LastPass nel mirino: campagne fraudolente diffondono Atomic Stealer su Mac

Nuova allerta per gli utenti Mac: un gruppo di criminali informatici sta sfruttando annunci pubblicitari contraffatti sui motori di ricerca per diffondere il famigerato Atomic Stealer (o Amos Stealer), un malware specializzato nel furto di informazioni sensibili e credenziali di accesso ad account. L’ultima vittima presa di mira è il popolare gestore di password LastPass.

Alla fine della scorsa settimana, LastPass ha comunicato di aver individuato una vasta campagna che utilizza tecniche di search engine optimization (SEO) per mostrare annunci fraudolenti collocati in cima ai risultati di ricerca su piattaforme come Google e Bing. Questi annunci rimandavano a due pagine GitHub (ora rimosse) create appositamente per impersonare LastPass e da cui era possibile scaricare una falsa app LastPass per macOS, che in realtà installava il malware.

“Abbiamo pubblicato questo post per aumentare la consapevolezza sulla campagna, proteggere i nostri clienti mentre proseguiamo con le attività di contrasto e rimozione, e condividere gli indicatori di compromissione per aiutare altri team di sicurezza a rilevare le minacce informatiche”, ha dichiarato LastPass nel comunicato ufficiale.

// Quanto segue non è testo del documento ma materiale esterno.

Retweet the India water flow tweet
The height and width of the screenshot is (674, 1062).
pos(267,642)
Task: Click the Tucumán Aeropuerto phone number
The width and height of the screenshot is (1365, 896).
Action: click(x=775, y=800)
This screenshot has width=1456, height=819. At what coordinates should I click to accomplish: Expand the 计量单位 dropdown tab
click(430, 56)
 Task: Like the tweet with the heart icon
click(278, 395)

Quanto accaduto però non ha coinvolto solamente LastPass, in quanto un'attenta analisi degli indicatori di compromissione mostra che la mano dietro alla campagna ha sfruttato il nome di altri strumenti e servizi molto noti, tra cui 1Password, Basecamp, Dropbox, Gemini, Hootsuite, Notion, Obsidian, Robinhood, Salesloft, SentinelOne, Shopify, Thunderbird e TweetDeck. Con lo stesso schema, gli annunci pubblicitari mostravano il nome delle applicazioni in maniera molto visibile, convincendo gli utenti a cliccare su link che conducevano a pagine GitHub contenenti le versioni mascherate di Atomic Stealer.

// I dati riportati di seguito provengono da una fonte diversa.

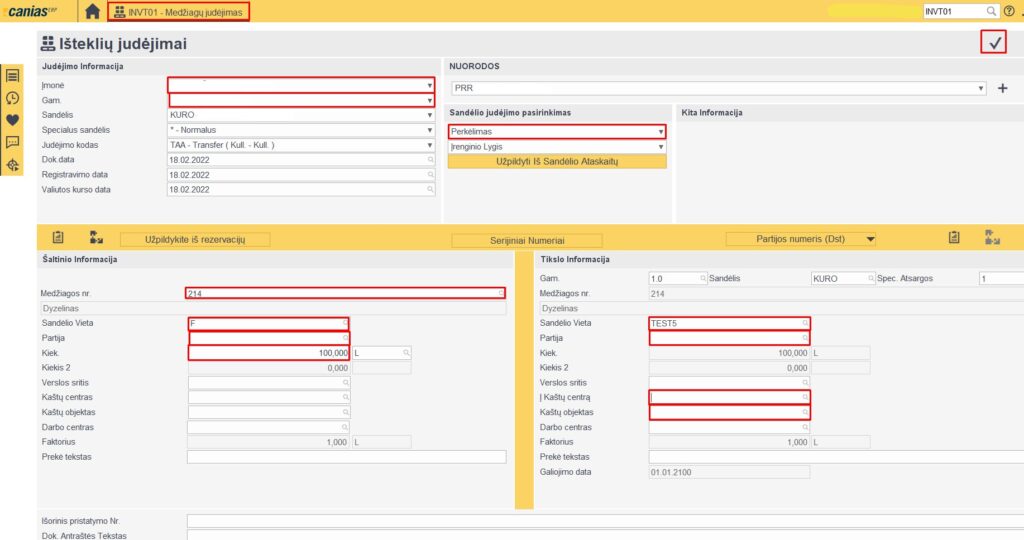Screen dimensions: 1024x540
Task: Expand the Įmonė dropdown
Action: [429, 86]
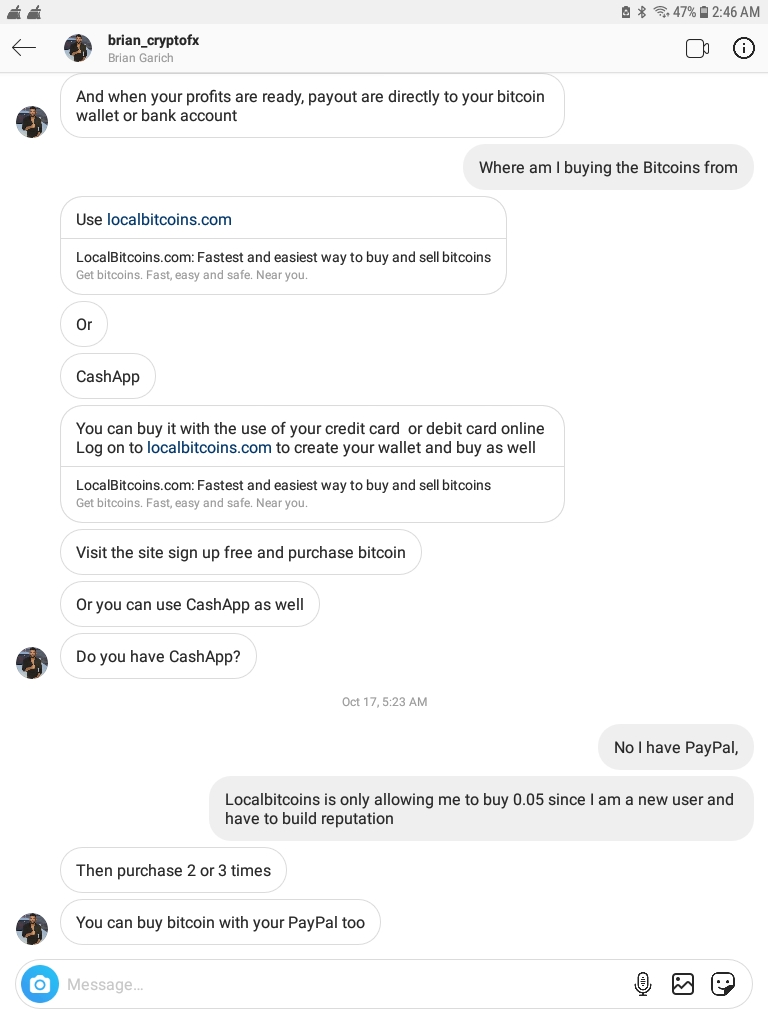This screenshot has width=768, height=1024.
Task: Tap 'Then purchase 2 or 3 times' message
Action: click(x=173, y=870)
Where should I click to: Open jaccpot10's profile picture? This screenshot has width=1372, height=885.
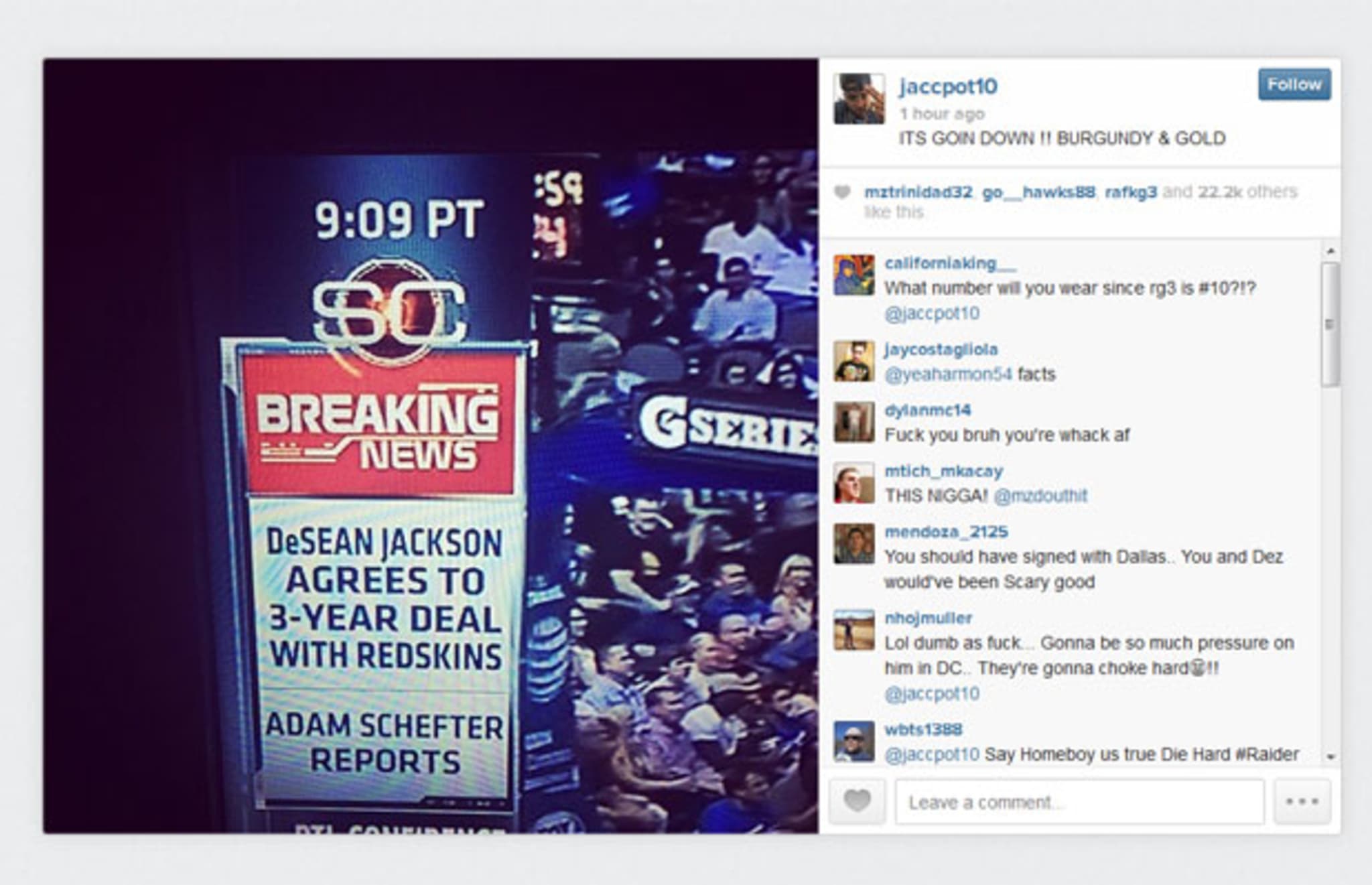click(x=859, y=98)
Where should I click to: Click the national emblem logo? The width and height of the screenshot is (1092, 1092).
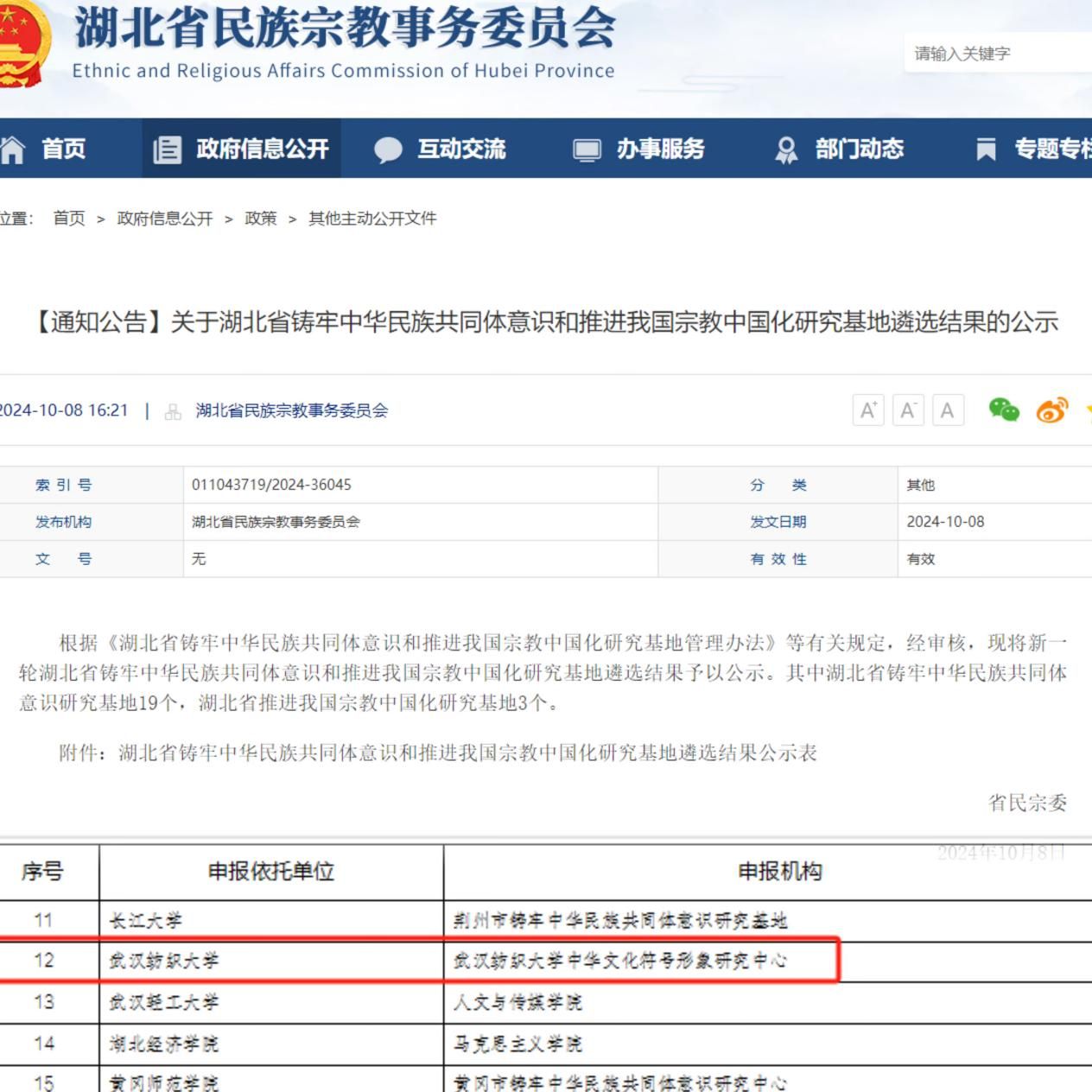(24, 43)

Spesso il malware veniva proposto come file in formato .dmg, tipico di macOS. Inizialmente il sistema di protezione Gatekeeper riusciva a bloccare l’installazione, ma i criminali informatici hanno adottato uno stratagemma per riuscire ad aggirare i sistemi di sicurezza di macOS, sfruttando una falsa schermata CAPTCHA, con cui veniva chiesto all’utente di copiare e incollare una stringa di testo nel terminale del Mac. In realtà, il comando avviava il download e l’installazione del file dannoso, aggirando completamente i controlli di Apple. Secondo i ricercatori di sicurezza,  si tratta di una tecnica nota negli ambienti hacker da oltre venti mesi.

Nonostante diverse segnalazioni e campagne di sensibilizzazione, Atomic Stealer continua a diffondersi e ad essere utilizzato con successo. Di recente è stato osservato anche contro gli utenti di Homebrew, strumento molto diffuso tra gli sviluppatori di applicazioni compatibili con macOS. Ciò dimostra come il malware resti non solo efficace, ma anche attivamente mantenuto e costantemente adattato per sfuggire ai sistemi di difesa.

Come sempre il suggerimento per prevenire compromissioni di questo tipo è quello di scaricare i software esclusivamente dai siti ufficiali e di non affidarsi mai ai link contenuti in annunci pubblicitari, anche se appaiono nei primi risultati di Google o Bing. Nel caso si voglia installare un’app vista in un annuncio, è preferibile digitare manualmente l’indirizzo del sito nel browser ed effettuare il download direttamente dalla fonte originale.